L’huile de palme, à peine utilisée il y a encore une trentaine d’années, est aujourd’hui présente dans de nombreux produits alimentaires de notre quotidien, comme la margarine, les chips, la pâte à tartiner, les biscuits, mais également dans les cosmétiques, les détergents ou les biocarburants. Ainsi, en 2014, près de la moitié de l’huile de palme consommée en Europe se trouvait dans le diesel.

Cette consommation contribue à la déforestation et à la disparition d’espèces naturelles dans les régions tropicales où elle est cultivée. Alors que les pratiques de cette monoculture se sont fortement dégradées dans les pays producteurs, principalement en Indonésie et en Malaisie, mettant en péril les populations locales et les espèces animales, la consommation d’huile de palme a explosé en Europe ces dernières années. Face à une telle consommation c’est un réel enjeu environnemental qui est en train de se jouer.
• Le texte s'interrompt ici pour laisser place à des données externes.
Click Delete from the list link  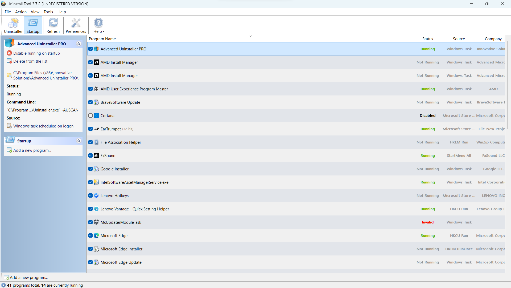(30, 61)
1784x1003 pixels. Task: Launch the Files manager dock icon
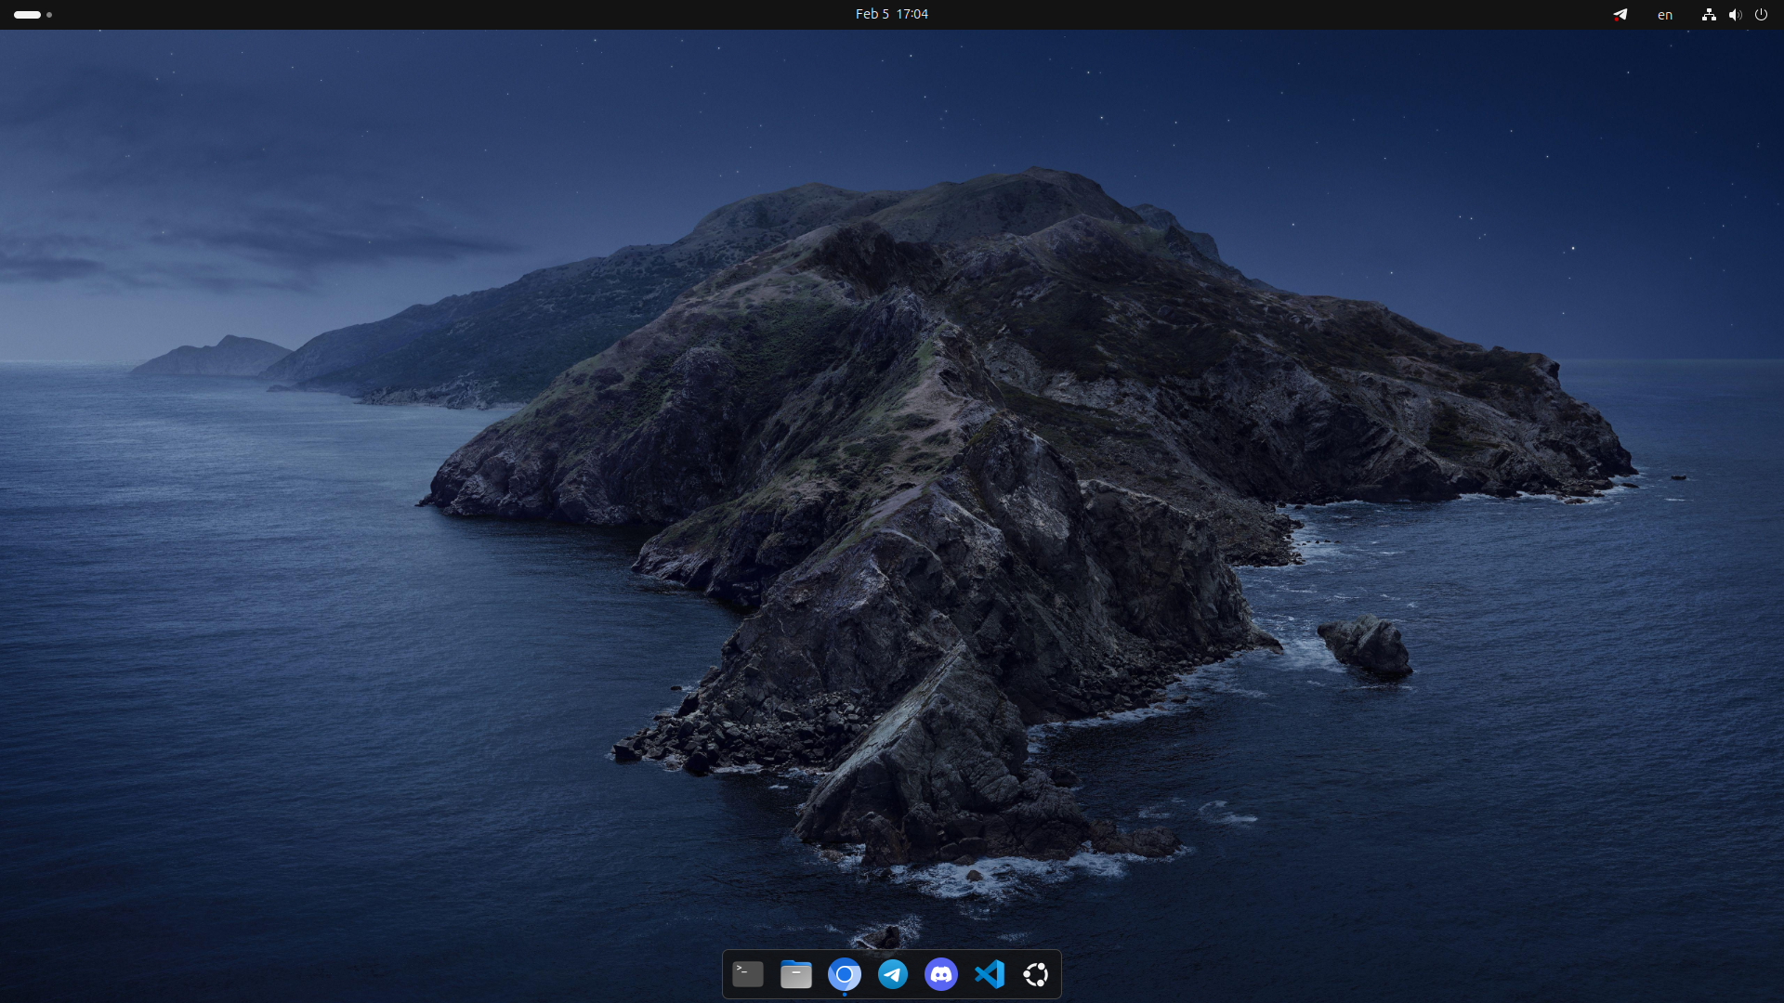796,974
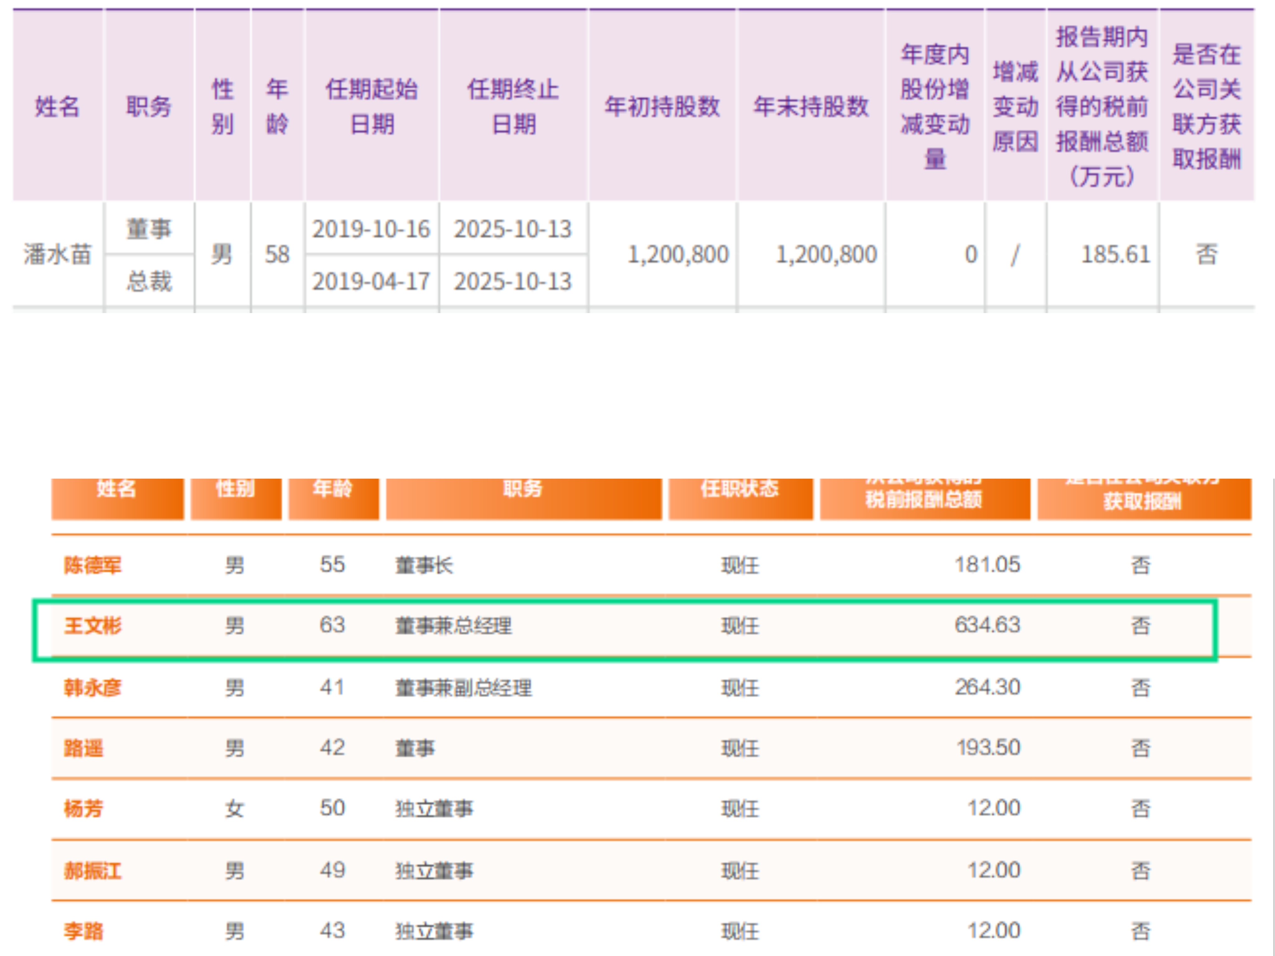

Certains pays producteurs d’huile de palme, comme la Malaisie, l’Indonésie et la Colombie ont tenté d’empêcher la mise en œuvre de telles mesures et demandé dans une lettre aux eurodéputés de voter contre le rapport.
Le principal producteur d’huile de palme en Indonésie, l’entreprise Golden Agri-Resources (GAR), a fait savoir qu’il s’opposait à ces limitations. « L’UE nous pousse déjà à produire de manière plus responsable à travers ses exigences de production durable », a indiqué la présidente de GAR. « Je pense que l’UE peut obtenir plus de résultats en soutenant le développement durable. »
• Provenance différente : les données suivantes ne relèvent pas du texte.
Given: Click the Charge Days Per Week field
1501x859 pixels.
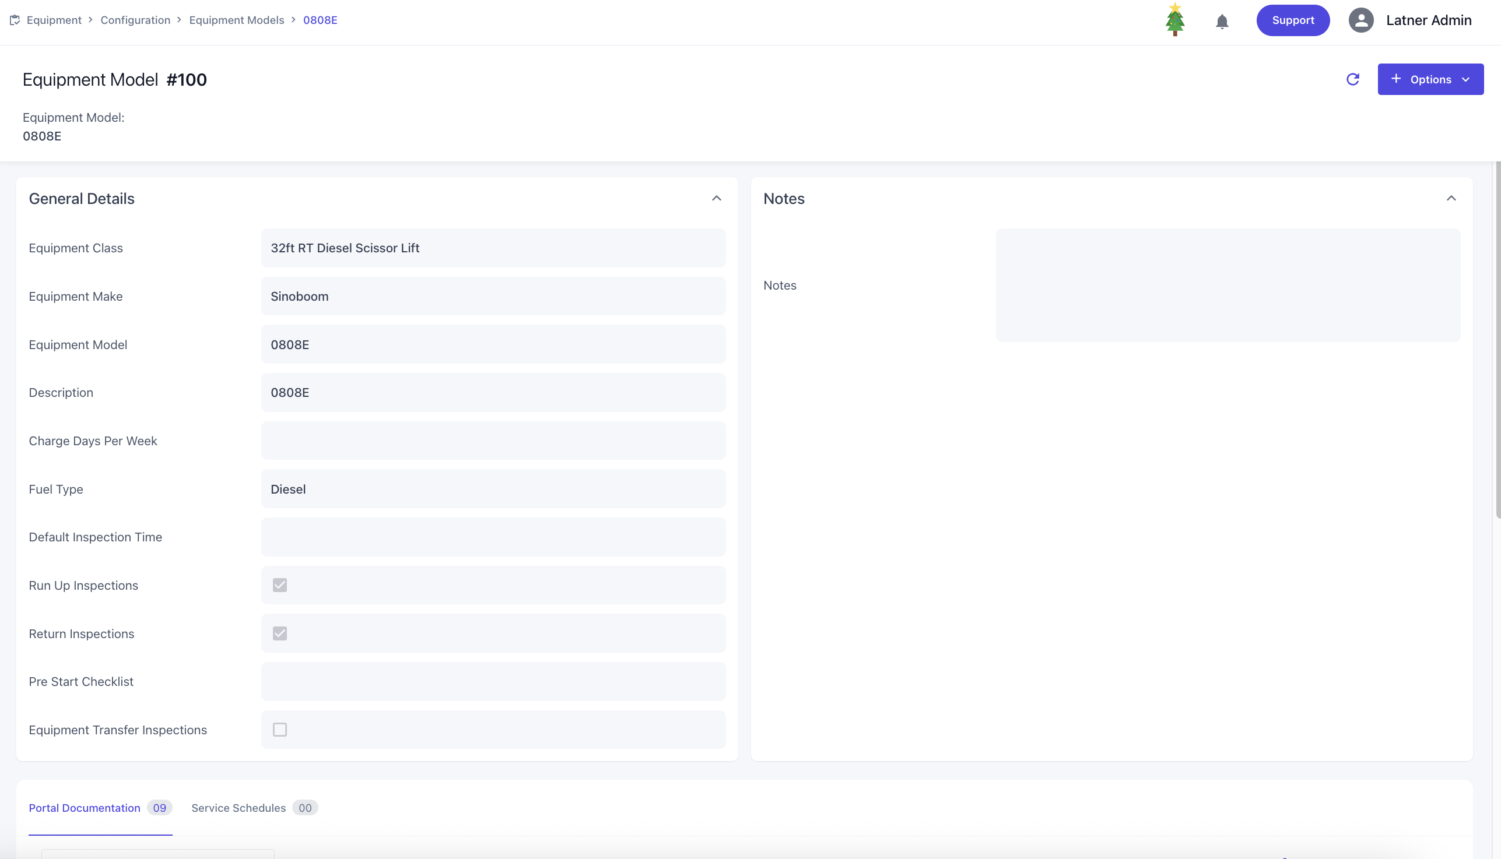Looking at the screenshot, I should click(x=493, y=441).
A l’occasion de cette session plénière à Strasbourg, les députés européens devaient se prononcer sur un projet de résolution demandant à l’Union européenne de prendre de nouvelles mesures pour une production plus durable de cette huile alors que son utilisation pourrait doubler d’ici 2050. Le texte demande également de cesser complètement d’ici à 2020 l’utilisation de l’huile de palme dans les biocarburants et de développer une certification pour les produits contenant de l’huile de palme produite de manière « socialement responsable ». Parallèlement l’idée est aussi de créer une traçabilité efficace des produits entrant sur le territoire européen afin d’éviter l’arrivée d’huiles illégales ou non durables, ou encore un système d’étiquetage unique pour l’ensemble des consommateurs. Si les ONG rejoignent les députés sur l’ensemble des propositions, elles insistent cependant sur l’urgence de la situation : « il faut agir vite […] et mettre en place un plan contraignant à une échelle européenne. C’est la Commission qui doit mettre en place un contrôle à grande échelle », rappel Sébastien Risso de Greenpeace Europe.

« Le Parlement européen doit être très ambitieux sur la question. Nous devrions clairement dire à la Commission que nous souhaitons développer des biocarburants qui ne détruisent pas la vie des gens et ne mettent pas en danger la biodiversité », souligne Katerina Konečná (députée tchèque du groupe de la Gauche unitaire européenne / Gauche verte nordique en charge du dossier au Parlement.


Ainsi les députés européens ont massivement voté pour l’adoption du rapport d’initiative visant à limiter le recours à l’huile de pale sur l’ensemble du territoire européen. Si l’ensemble de l’hémicycle a accueilli le rapport très positivement (adopté par 640 voix contre 18, avec 28 abstention), il ne constitue pas encore un acte contraignant. Cette résolution non-législative est maintenant entre les mains de la Commission européenne qui devrait rapidement actionner une procédure législative ordinaire.